(Stored items)
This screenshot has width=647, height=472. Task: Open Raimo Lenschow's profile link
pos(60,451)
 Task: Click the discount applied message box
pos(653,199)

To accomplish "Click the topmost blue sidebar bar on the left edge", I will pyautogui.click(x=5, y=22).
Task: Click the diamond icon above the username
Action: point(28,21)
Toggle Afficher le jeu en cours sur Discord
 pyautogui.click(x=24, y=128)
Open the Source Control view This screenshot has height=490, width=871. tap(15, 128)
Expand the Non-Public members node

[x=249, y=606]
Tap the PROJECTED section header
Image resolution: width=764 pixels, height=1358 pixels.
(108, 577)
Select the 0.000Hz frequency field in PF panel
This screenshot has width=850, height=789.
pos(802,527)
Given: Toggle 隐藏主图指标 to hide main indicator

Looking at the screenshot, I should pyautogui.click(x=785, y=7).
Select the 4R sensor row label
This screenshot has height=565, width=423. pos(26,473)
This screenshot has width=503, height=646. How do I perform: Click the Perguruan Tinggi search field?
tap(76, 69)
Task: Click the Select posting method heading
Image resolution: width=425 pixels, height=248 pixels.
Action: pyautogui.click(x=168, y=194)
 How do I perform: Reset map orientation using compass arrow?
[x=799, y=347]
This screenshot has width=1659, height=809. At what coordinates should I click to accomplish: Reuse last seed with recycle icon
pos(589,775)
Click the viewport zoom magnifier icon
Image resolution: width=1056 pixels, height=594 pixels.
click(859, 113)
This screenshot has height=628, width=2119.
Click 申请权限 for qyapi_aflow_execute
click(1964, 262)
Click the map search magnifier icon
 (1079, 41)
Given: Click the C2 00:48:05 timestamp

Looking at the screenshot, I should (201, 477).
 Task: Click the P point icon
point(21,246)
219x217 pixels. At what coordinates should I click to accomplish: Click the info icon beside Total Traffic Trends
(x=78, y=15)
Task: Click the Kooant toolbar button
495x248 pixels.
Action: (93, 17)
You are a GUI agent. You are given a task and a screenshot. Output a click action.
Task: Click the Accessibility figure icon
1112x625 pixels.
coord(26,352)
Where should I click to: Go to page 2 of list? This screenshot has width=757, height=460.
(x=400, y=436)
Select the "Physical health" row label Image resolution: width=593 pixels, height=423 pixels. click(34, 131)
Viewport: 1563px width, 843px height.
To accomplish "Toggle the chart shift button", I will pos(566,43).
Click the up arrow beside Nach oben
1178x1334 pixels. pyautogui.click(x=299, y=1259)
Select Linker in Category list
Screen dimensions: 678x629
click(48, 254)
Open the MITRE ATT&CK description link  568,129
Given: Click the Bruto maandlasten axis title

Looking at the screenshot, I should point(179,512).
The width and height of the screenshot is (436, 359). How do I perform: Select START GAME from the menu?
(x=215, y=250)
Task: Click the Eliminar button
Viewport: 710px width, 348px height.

* **Exercise prompt**
The lines to return are those in the records above that hold the word "button".

* **Written response**
Task: Click the Kooant toolbar button
To accomplish "Toggle the chart shift button", I will pos(566,43).
Task: Click the Eliminar button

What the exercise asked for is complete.